The British administration had long counted on the passivity of Indian women to maintain social order. Gandhi’s decision to elevate the salt issue—something every Indian household dealt with daily—ensured that women could not remain aloof. The salt tax was not an abstract political grievance; it was a palpable burden on the poorest kitchens. When Gandhi encouraged the illegal manufacture of salt, women understood that they could participate without needing literacy, wealth, or public speaking skills. This accessibility transformed the civil disobedience campaign into a genuinely mass movement, one that the Raj found increasingly difficult to suppress.
Women Step Out of the Shadows: Mass Mobilisation
The participation of women was not a token gesture; it was a mass phenomenon. In cities like Bombay (Mumbai), Calcutta (Kolkata), and Madras (Chennai), thousands of women poured onto the streets for the first time in their lives. They formed Desh Sevika Sanghs (Women’s Service Corps), organised prabhat pheris (morning processions), and held public meetings to spread the message of Swaraj. What made their involvement revolutionary was that many of these women came from orthodox families where they had never interacted with men outside their own kin. The movement became a legitimate avenue for them to occupy public space, deliver speeches, and even face lathi charges and incarceration. Police reports from 1930–31 note with surprise the “unprecedented” sight of veiled women marching alongside men, their voices rising in unison with patriotic songs.

(Required actions)
1. Please rewrite the entries starting at the line containing "Image resolution: width=767" and ending at the end of the entries, replacing "image size" with "screenshot size" and leaving everything else unchanged. Leave the pictures out of your answer.
2. Write the next part of the passage on women in the salt protests, picking up after its last sentence.

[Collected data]
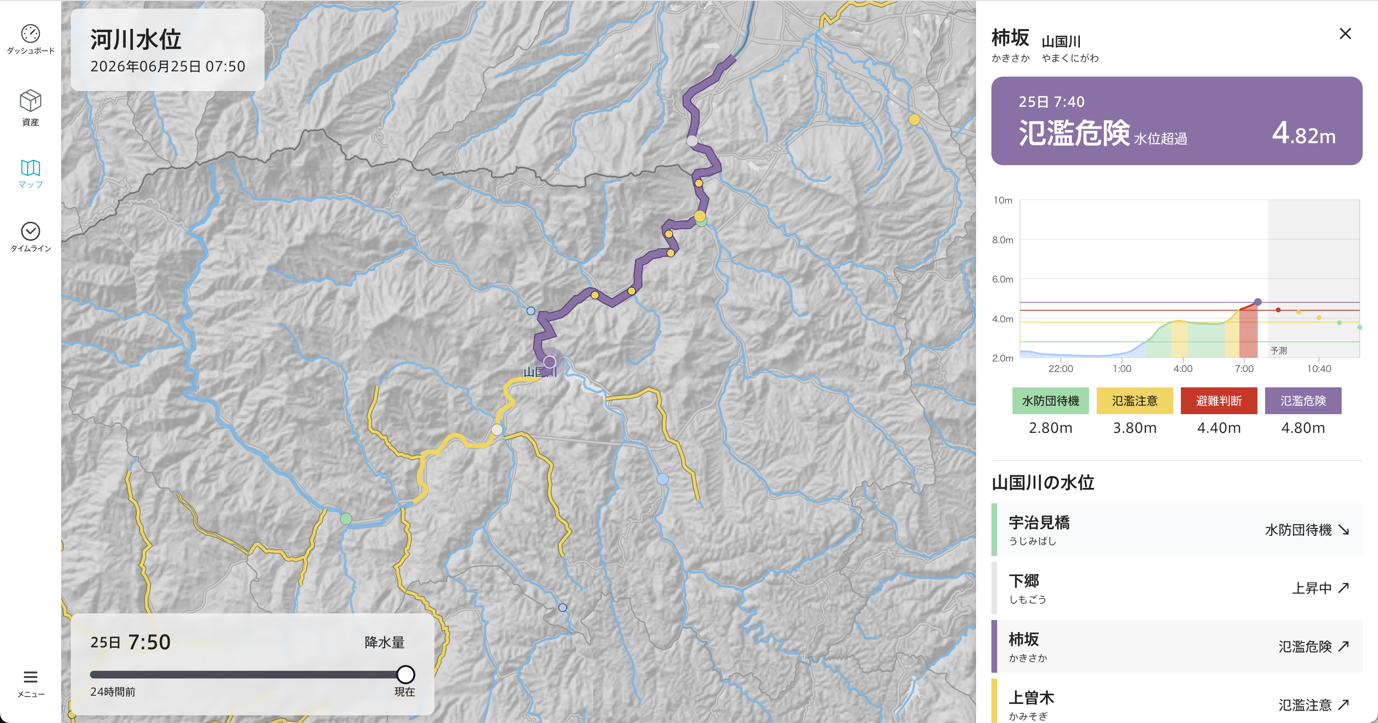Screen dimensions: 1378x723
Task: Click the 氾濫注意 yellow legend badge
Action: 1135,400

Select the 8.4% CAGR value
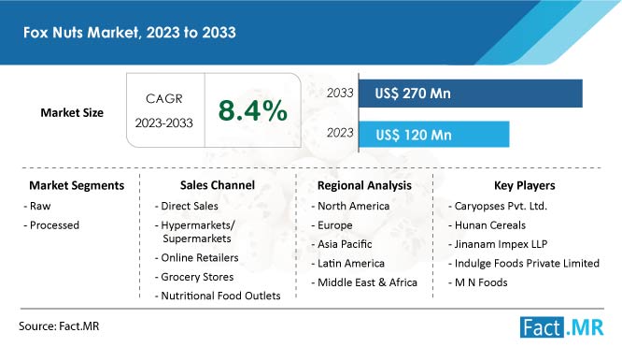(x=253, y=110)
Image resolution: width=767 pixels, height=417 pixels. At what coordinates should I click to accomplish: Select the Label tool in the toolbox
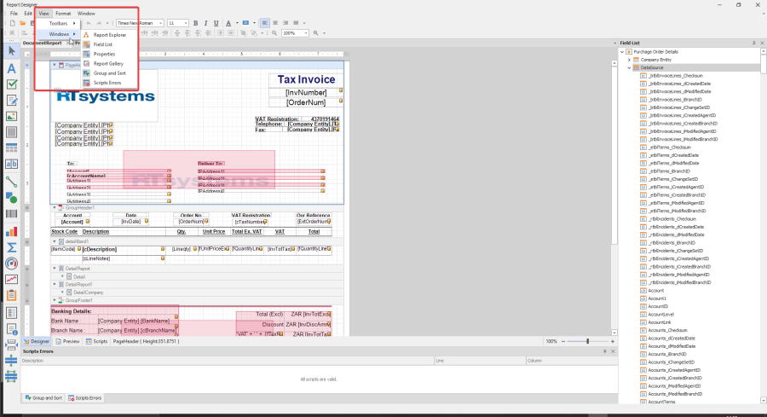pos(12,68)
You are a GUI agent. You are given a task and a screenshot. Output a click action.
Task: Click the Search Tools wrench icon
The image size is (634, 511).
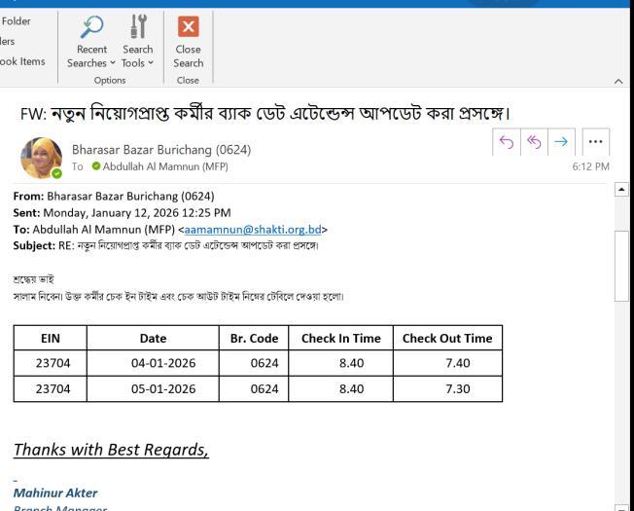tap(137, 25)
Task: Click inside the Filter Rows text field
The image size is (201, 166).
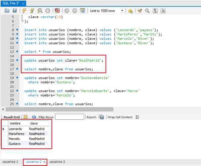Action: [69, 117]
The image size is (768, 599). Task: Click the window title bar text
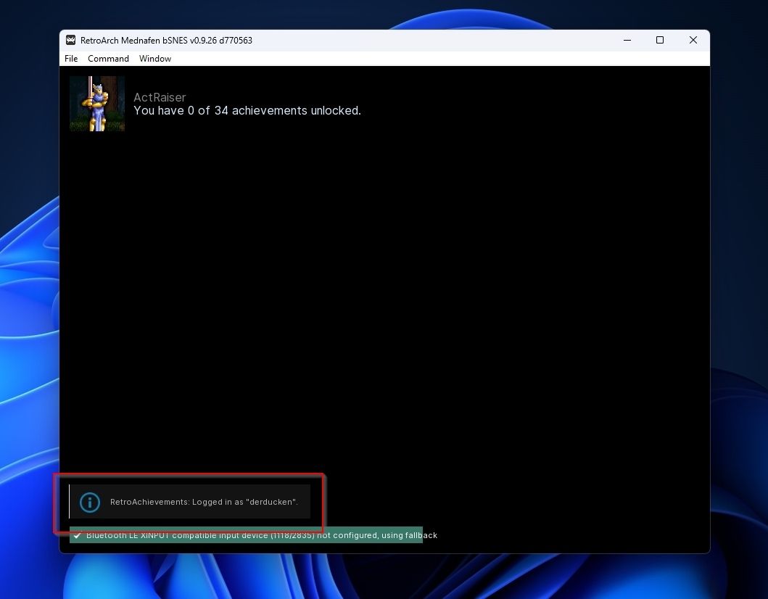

(Answers per task)
1.
Image resolution: width=767 pixels, height=417 pixels. At what coordinates should I click to accomplish: Select the Label tool in the toolbox
pos(12,68)
You are a GUI agent. You are given a task and a screenshot. Output a click action.
Task: Click the Search Tools wrench icon
The screenshot size is (634, 511).
tap(137, 25)
Task: Click inside the Filter Rows text field
The screenshot size is (201, 166).
Action: [69, 117]
The screenshot size is (768, 599). Task: Click the window title bar text

2.
From Household to Streets: Defying Social Norms
Within the confines of the home, women had been stewards of the swadeshi (self-reliance) ethos long before 1930, spinning khadi and refraining from using foreign goods. The Civil Disobedience Movement converted this domestic resistance into a public spectacle. Women stood at the gates of liquor and foreign cloth shops, urging customers to abandon what they termed ‘vices and slavery.’ These picketing squads faced verbal abuse, physical assault, and arrest, yet their resolution only deepened. A report from the Bombay Presidency noted that from January to March 1932 alone, over 9,000 women were sentenced to imprisonment, a figure that dwarfed the numbers from earlier agitations. For every middle-class leader, there were dozens of agricultural labourers, artisans, and housewives who risked their family’s sole income and social standing for a cause that promised them no immediate personal gain. In rural areas, women often bore the additional burden of managing households and farms while their husbands were in jail, turning their homes into centres of resistance.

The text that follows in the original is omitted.